> _Work instructions_
Copy out the entries below exactly as they stand, but only from the line containing "Open the sidebar" through the line containing "Switch to the Meta".

> _Entries shown_
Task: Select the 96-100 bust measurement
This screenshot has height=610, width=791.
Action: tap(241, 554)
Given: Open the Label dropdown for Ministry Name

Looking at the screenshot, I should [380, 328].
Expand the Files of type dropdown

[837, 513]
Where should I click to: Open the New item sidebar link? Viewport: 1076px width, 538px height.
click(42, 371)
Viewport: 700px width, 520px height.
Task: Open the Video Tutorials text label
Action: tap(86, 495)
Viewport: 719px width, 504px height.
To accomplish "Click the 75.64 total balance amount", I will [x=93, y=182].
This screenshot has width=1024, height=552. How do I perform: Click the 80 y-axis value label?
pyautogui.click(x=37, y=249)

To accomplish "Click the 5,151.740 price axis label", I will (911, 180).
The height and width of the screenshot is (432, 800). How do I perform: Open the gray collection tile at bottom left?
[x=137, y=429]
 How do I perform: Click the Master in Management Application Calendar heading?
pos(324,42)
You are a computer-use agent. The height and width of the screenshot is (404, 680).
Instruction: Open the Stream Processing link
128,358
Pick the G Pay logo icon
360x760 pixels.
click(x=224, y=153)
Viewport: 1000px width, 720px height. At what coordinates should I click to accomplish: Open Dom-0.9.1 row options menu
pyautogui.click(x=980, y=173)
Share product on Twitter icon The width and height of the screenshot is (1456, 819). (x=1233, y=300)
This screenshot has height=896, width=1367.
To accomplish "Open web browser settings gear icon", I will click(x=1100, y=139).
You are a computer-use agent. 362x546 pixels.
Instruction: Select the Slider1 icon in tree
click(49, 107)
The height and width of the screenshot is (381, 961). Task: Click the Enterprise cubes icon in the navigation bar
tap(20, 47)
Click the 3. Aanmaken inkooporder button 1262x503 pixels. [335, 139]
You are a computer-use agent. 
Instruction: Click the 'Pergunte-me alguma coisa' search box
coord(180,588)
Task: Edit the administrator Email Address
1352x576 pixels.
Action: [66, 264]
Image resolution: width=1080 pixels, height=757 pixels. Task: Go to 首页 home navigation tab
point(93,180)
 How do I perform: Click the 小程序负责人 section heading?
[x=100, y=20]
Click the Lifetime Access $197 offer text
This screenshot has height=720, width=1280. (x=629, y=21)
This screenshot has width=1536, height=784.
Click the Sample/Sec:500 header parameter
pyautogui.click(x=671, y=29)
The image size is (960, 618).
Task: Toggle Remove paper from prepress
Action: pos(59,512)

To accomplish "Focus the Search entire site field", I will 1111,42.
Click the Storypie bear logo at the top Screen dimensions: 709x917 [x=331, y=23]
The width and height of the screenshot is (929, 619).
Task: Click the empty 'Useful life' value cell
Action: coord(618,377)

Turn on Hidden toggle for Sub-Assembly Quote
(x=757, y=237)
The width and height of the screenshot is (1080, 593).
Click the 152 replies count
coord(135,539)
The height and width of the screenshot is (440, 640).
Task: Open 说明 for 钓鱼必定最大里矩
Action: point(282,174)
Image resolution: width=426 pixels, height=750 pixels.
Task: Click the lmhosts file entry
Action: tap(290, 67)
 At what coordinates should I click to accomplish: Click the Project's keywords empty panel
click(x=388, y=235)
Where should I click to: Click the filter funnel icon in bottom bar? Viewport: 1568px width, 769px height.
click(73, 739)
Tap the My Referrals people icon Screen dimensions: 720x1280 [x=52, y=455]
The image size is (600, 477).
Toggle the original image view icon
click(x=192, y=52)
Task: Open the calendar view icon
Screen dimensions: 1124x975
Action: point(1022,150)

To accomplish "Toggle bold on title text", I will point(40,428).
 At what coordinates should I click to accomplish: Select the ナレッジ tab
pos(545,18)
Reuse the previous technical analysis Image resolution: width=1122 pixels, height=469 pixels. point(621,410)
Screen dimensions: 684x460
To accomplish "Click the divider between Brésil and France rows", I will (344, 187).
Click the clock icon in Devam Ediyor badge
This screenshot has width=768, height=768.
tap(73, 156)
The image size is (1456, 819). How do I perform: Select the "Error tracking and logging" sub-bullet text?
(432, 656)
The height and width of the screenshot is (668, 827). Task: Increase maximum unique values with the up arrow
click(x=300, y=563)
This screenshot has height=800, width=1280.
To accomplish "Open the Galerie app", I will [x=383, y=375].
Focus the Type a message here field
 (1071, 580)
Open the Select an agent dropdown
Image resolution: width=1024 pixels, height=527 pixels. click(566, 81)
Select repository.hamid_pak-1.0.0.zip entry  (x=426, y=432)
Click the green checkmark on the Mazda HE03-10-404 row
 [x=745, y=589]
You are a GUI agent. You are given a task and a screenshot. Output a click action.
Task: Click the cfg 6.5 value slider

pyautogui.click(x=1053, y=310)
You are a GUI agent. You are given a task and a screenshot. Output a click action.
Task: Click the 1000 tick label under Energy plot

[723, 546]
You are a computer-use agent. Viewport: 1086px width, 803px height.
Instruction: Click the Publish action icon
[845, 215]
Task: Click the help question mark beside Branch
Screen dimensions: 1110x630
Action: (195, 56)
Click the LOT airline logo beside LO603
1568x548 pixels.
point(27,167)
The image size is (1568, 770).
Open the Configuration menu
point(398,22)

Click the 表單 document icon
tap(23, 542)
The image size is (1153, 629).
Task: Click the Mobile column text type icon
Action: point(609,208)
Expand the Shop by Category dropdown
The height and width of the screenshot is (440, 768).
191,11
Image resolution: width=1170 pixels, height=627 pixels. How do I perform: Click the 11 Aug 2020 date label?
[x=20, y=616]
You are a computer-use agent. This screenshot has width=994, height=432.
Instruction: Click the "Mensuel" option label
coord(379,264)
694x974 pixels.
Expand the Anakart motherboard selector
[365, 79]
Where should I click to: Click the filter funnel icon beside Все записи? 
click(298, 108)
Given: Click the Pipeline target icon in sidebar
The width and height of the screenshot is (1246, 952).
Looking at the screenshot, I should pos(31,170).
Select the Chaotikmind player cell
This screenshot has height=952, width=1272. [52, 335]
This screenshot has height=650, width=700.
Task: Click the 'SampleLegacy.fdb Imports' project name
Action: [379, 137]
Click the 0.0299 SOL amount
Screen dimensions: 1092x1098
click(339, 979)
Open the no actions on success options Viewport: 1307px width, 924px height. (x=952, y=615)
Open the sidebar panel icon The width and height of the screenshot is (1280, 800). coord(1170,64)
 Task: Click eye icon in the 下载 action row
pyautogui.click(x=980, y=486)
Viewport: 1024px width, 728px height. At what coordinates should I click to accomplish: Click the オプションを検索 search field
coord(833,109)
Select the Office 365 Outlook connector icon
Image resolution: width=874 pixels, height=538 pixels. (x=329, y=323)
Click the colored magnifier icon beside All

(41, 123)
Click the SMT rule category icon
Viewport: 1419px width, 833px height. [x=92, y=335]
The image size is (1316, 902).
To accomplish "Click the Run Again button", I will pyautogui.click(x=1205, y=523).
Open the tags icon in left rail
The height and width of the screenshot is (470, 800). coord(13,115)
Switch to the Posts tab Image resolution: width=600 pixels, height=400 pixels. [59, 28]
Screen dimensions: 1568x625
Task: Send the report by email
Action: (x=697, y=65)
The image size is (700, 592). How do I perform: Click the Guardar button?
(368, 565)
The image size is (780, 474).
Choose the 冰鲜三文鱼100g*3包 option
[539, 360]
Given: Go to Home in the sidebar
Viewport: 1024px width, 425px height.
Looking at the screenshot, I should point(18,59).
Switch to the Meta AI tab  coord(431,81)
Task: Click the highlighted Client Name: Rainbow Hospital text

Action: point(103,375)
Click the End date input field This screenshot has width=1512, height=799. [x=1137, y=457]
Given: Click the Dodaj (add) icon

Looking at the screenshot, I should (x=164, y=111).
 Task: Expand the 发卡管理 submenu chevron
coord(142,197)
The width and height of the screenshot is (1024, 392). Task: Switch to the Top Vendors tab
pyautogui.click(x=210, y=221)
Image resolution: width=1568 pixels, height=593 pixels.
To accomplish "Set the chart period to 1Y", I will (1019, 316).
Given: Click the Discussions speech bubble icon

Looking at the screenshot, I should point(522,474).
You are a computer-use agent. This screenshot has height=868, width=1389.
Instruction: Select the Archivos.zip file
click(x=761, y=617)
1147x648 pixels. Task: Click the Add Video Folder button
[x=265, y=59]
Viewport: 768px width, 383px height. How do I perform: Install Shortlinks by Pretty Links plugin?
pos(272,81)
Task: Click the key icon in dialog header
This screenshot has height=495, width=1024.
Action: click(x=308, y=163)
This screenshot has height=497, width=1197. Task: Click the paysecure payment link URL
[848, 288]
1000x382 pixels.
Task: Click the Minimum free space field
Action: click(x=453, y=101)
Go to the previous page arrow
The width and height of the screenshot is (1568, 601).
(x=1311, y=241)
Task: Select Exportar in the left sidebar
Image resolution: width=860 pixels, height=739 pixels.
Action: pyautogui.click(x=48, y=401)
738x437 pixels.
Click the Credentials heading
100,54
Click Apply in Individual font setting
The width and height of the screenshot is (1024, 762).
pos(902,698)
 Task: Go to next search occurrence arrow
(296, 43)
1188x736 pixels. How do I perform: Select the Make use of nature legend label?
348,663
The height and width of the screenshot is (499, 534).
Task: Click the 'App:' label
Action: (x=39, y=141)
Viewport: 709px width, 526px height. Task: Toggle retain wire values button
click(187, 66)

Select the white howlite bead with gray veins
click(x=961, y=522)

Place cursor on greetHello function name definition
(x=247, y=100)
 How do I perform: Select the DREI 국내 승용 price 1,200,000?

> _Response below_
Open the sidebar panel icon The width and height of the screenshot is (1280, 800). coord(1170,64)
 Task: Click eye icon in the 下载 action row
pyautogui.click(x=980, y=486)
Viewport: 1024px width, 728px height. At what coordinates should I click to accomplish: Click the オプションを検索 search field
coord(833,109)
Select the Office 365 Outlook connector icon
Image resolution: width=874 pixels, height=538 pixels. (x=329, y=323)
Click the colored magnifier icon beside All

(41, 123)
Click the SMT rule category icon
Viewport: 1419px width, 833px height. [x=92, y=335]
The image size is (1316, 902).
To accomplish "Click the Run Again button", I will pyautogui.click(x=1205, y=523).
Open the tags icon in left rail
The height and width of the screenshot is (470, 800). coord(13,115)
Switch to the Posts tab Image resolution: width=600 pixels, height=400 pixels. [59, 28]
Screen dimensions: 1568x625
Task: Send the report by email
Action: (x=697, y=65)
The image size is (700, 592). How do I perform: Click the Guardar button?
(368, 565)
The image size is (780, 474).
Choose the 冰鲜三文鱼100g*3包 option
[539, 360]
Given: Go to Home in the sidebar
Viewport: 1024px width, 425px height.
Looking at the screenshot, I should point(18,59).
Switch to the Meta AI tab  coord(431,81)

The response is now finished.